In the days leading up, engage in intense practice sessions and recite all of your parts over and over until it becomes second nature.
This is helpful to do when you have a friend to assist you or an audience to watch you practice; it will spike your nerves and make you perform like you would at the audition.
Doing so over and over in front of your peers will also give you a sense of comfort to decrease your nerves and/or any embarrassment.
On the day of the audition, however, it’s advised to *** avoid intense reciting or performing any in-depth practice to give a fresh performance for the casting.
Going over your material last minute is the same as cramming for a test, are you really going to feel prepared or rather rushed to not lose those last thoughts?
You need to keep your character fresh, allowing yourself to think and feel your lines, not recite them.
2. Arrive early to the audition
Never arrive to an audition just before you are scheduled to perform.
Give yourself time to to allow for unexpected delays such as finding parking or traffic; why not reduce what stress you have by arriving on time and feeling prepared?
The best scenario is to arrive early (30 minutes to an hour) and have plenty of time to get to the location and mentally prepare.
Take advantage of the waiting room and arriving early because this is your time to get psychologically prepared.
While you wait, I would recommend against engaging with other actors or competitors no matter how nice they are.
This is not a time to be social.
Being social can distract you from transforming into your character, and could lead to self-doubt from comparing yourself to the competition.
3. Dress for the part
The best way to show the director you are right for the character is to dress like it.
Dressing the part allows the judges to see the vision come to life instead of relying on their imagination.
Study your character, learn their hobbies, interest and imagine how you feel they would dress to portray their beliefs and recreate your interpretation for the casting judges.
You might even create something the director didn’t originally imagine, but loves! You don‘t get anywhere in life without taking risks.
4. Act like the part is yours
When you go to the audition, acting as though you have already been selected to play the character instills more confidence than any other emotion.
Now don‘t confuse confidence with cockiness or arrogance; you still have to work for your part.

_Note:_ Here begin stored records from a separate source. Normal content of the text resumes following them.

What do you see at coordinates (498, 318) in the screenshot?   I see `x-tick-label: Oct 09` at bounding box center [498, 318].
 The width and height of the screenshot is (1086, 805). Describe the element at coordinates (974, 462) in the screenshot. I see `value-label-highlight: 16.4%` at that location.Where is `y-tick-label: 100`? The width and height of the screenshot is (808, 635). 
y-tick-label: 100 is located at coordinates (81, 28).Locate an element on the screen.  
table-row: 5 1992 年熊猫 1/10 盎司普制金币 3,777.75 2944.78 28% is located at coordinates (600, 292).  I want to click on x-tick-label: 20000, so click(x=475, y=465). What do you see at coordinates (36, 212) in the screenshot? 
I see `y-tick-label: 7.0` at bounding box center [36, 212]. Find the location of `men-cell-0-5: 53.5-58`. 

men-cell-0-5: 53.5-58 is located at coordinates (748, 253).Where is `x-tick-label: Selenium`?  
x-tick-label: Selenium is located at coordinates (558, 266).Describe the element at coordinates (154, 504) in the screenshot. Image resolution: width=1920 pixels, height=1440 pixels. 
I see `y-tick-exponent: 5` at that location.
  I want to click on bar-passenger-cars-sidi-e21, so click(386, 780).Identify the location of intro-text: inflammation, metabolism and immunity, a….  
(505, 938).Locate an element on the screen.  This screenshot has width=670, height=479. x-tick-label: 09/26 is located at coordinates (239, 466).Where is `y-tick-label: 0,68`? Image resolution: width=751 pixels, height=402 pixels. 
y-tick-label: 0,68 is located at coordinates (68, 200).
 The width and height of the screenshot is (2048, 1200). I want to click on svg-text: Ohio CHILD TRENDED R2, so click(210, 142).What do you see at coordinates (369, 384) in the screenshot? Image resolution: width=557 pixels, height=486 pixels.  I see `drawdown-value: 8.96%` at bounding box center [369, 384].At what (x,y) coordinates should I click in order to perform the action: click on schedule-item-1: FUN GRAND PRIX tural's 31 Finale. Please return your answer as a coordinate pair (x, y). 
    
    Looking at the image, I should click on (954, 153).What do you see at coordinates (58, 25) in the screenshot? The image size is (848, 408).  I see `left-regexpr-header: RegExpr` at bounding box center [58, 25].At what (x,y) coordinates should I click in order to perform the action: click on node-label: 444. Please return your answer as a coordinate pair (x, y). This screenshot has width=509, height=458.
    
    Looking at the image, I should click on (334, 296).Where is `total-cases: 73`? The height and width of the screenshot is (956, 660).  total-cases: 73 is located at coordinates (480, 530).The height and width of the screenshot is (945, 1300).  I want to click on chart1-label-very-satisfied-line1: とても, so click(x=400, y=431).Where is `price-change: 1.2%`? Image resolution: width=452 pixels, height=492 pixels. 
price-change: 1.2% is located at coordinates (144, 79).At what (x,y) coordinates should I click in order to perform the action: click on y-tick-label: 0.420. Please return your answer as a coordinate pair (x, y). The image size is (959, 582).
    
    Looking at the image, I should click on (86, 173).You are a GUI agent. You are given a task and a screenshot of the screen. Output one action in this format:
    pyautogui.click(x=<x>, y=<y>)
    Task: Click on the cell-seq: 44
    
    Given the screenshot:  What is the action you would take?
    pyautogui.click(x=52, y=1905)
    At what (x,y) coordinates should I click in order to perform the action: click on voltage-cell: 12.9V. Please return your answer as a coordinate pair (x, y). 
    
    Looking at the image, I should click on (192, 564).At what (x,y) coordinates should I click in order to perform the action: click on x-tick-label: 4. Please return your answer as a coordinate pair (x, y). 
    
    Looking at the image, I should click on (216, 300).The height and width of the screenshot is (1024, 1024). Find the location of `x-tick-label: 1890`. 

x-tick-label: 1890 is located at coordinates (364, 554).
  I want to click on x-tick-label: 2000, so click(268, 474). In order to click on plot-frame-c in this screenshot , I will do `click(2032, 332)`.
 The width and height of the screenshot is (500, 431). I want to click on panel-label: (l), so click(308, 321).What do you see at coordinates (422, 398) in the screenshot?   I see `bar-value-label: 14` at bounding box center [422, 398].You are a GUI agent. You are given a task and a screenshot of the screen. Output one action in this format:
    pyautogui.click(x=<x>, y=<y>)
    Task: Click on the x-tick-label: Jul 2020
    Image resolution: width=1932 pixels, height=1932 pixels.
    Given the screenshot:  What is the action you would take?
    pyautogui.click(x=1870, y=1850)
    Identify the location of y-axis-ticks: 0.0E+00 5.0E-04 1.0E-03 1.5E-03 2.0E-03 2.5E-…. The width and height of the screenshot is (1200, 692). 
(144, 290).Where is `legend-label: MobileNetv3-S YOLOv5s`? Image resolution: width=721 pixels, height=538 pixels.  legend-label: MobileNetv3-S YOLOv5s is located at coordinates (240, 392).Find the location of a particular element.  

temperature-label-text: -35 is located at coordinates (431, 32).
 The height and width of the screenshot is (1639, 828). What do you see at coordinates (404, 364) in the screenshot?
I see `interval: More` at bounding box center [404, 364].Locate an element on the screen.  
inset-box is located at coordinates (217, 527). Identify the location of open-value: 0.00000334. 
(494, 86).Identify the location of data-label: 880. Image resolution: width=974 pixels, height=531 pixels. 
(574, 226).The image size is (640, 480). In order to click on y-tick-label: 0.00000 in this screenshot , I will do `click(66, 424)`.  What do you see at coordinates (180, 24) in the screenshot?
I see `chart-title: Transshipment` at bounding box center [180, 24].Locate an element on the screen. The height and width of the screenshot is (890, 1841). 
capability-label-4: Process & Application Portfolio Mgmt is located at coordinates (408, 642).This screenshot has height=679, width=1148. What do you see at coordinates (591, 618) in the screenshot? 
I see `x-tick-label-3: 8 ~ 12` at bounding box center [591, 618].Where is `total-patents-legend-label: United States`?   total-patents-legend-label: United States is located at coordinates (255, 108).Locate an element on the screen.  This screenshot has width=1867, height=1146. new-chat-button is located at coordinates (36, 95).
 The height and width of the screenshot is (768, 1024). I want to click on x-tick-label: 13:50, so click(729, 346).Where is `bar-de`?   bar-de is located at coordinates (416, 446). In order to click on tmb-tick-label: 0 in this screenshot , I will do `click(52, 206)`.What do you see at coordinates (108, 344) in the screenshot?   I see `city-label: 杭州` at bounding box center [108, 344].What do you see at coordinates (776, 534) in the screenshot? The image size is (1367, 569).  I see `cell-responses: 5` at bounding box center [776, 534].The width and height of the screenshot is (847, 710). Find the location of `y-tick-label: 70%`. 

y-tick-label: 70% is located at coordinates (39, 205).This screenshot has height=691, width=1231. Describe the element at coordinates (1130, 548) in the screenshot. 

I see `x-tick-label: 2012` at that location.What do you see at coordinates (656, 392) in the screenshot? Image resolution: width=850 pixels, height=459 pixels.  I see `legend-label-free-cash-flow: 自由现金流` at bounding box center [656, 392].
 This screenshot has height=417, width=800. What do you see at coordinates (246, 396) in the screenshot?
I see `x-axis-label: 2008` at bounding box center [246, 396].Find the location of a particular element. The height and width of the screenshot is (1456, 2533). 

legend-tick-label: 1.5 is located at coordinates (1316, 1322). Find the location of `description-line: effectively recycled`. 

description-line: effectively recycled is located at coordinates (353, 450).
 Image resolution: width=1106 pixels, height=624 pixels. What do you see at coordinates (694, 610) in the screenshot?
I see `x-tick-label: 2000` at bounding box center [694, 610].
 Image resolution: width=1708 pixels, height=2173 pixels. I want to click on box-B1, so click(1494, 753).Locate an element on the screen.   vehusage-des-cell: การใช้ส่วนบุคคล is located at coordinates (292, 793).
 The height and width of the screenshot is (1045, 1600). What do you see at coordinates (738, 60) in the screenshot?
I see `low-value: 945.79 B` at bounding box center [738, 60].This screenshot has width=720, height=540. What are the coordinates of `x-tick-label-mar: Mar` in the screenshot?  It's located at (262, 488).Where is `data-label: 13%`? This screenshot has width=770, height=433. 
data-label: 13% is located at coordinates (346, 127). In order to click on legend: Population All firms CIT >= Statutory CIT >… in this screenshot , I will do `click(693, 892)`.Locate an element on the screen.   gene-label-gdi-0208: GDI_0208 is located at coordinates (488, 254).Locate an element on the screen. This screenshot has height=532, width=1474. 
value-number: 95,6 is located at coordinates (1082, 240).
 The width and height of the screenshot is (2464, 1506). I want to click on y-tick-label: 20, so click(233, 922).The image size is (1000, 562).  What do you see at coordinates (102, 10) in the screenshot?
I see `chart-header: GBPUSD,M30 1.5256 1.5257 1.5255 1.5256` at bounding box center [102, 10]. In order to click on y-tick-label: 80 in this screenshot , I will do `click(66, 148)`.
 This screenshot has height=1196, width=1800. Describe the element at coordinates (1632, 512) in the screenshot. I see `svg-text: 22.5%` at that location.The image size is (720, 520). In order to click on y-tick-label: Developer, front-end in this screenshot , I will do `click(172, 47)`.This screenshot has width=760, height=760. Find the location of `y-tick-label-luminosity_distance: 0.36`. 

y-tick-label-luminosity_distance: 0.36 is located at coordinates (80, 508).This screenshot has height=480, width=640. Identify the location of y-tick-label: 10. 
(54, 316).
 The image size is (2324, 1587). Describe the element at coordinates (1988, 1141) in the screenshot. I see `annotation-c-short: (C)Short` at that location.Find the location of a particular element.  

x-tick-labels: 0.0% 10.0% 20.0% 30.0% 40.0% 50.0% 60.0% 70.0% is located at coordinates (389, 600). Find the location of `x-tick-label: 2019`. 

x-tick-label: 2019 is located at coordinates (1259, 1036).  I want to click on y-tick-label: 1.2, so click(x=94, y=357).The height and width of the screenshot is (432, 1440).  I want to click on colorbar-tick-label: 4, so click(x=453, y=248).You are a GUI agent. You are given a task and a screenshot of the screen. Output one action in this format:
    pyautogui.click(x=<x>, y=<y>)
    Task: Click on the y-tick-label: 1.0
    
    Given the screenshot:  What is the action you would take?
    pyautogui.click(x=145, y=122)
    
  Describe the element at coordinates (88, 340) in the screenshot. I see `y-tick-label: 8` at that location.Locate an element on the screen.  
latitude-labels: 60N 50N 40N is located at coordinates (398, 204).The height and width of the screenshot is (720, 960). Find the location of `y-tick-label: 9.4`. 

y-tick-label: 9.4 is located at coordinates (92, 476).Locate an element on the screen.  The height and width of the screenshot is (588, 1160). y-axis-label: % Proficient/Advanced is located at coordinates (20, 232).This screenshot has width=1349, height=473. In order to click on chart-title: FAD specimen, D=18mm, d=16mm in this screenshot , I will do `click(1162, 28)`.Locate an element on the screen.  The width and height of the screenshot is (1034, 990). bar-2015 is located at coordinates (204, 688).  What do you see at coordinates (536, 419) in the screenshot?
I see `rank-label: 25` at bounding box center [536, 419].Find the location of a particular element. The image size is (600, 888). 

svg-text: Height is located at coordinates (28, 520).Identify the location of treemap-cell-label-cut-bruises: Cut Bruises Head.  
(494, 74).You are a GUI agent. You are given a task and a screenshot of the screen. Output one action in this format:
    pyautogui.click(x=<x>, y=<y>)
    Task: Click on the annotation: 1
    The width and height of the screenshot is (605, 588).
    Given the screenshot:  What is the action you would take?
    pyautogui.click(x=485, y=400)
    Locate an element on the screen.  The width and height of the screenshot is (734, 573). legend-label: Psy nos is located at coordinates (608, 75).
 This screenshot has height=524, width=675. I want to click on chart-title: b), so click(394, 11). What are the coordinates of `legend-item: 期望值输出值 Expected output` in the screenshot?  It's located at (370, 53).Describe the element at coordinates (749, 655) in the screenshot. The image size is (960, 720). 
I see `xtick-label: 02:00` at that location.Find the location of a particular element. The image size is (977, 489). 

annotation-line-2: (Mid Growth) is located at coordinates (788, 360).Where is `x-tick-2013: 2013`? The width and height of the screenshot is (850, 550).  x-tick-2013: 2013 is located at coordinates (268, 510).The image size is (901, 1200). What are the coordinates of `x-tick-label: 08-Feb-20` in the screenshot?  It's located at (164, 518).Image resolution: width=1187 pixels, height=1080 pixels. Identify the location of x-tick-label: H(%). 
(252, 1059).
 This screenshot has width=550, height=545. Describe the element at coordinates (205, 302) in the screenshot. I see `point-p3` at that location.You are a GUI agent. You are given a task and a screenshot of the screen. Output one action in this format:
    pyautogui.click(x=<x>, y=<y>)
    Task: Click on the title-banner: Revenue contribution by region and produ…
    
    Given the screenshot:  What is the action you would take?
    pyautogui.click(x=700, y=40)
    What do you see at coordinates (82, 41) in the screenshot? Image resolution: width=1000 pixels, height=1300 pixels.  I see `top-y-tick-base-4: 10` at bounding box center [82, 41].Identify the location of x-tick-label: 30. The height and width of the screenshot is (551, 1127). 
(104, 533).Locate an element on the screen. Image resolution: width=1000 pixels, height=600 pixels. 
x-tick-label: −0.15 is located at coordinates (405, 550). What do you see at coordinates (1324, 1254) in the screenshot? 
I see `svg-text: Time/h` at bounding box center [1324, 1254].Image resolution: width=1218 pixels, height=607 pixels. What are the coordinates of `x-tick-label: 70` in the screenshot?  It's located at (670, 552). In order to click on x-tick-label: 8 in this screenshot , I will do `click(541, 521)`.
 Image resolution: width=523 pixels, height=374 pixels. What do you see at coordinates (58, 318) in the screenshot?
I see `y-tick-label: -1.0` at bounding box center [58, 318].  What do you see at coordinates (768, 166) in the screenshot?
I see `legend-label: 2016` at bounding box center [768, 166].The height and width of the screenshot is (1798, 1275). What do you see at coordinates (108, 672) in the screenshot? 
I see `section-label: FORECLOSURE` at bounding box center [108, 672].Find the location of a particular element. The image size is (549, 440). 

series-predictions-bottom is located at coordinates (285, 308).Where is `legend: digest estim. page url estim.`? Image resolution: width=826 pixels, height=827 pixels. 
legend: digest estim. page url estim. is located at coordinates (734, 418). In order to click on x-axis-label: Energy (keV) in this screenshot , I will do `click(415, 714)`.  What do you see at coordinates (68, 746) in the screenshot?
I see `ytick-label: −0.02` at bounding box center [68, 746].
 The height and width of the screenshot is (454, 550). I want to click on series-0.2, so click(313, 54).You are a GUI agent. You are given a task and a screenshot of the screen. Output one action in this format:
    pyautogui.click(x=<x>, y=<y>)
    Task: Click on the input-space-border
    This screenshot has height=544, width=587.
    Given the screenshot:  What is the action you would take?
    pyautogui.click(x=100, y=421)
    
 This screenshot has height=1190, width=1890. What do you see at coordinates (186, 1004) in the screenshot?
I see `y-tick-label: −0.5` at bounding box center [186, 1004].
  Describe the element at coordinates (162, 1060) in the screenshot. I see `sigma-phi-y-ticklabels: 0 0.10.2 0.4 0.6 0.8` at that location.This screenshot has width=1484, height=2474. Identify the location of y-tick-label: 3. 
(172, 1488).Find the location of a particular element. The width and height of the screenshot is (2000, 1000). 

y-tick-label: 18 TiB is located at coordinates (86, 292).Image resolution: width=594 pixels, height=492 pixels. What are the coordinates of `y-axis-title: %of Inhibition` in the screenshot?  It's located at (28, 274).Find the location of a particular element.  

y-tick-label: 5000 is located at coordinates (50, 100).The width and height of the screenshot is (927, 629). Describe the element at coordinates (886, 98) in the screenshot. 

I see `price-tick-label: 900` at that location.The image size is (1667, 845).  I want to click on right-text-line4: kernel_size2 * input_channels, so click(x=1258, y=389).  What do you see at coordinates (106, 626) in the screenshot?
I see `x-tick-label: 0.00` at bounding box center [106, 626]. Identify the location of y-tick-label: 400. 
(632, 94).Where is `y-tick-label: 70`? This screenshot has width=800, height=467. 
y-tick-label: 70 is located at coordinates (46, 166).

I‘ve found that going in with this confidence helps performers appear more natural on stage, as well as more willing to break out of their shell and become the character.
5. Focus on memorization and becoming the character
There are two primary things to focus on when preparing for an audition.
The first is to make sure you have memorized not only all the lines to perfection, but to also allow yourself to transform into the character you are auditioning for down to their movement and dialect.
Some characters have accents or speak with a noticeable characteristic.
Others still may move in a certain manner or hold their posture in a particular way.
Take care to memorize and practice these character traits so you will be completely prepared.
Once you have the character traits memorized, you must learn how to execute them in your performance. Essentially, you need to learn how to become the character.
Here are tips for memorizing lines:
1. Write out your lines. Just like we do for studying upcoming exams, note taking helps our brain absorb information. Visualizing the words helps your focus and allows your mind to connect with the lines you are writing.
2. Turn your lines into a song. This might not be for everyone, but song are easier to remember than speeches. By turning your audition into a song you can sing-along to it on your off days of from memorizing lines to ensure you are always thinking about your monologue and most likely it'll get stuck in your head; just like a song.
3. Audition and run your lines with someone.
4. Give yourself a break. Go for a walk, read, take a nap, go to the gym; other activities will give your brain a rest and allow it to actually process the information.
5. Know your line cues.
TIP: If you are really struggling with your lines, record yourself reading them and play that on a loop throughout your day.
On your car rides, making dinner, at work, or even while you're sleeping. You’ll have them memorized in no time.
Anyone who has a love for theatre, whether they are an amateur or a professional, can benefit from these useful tips to help them be more successful.
With some advance preparation and hard work, you might get that part you always wanted to play.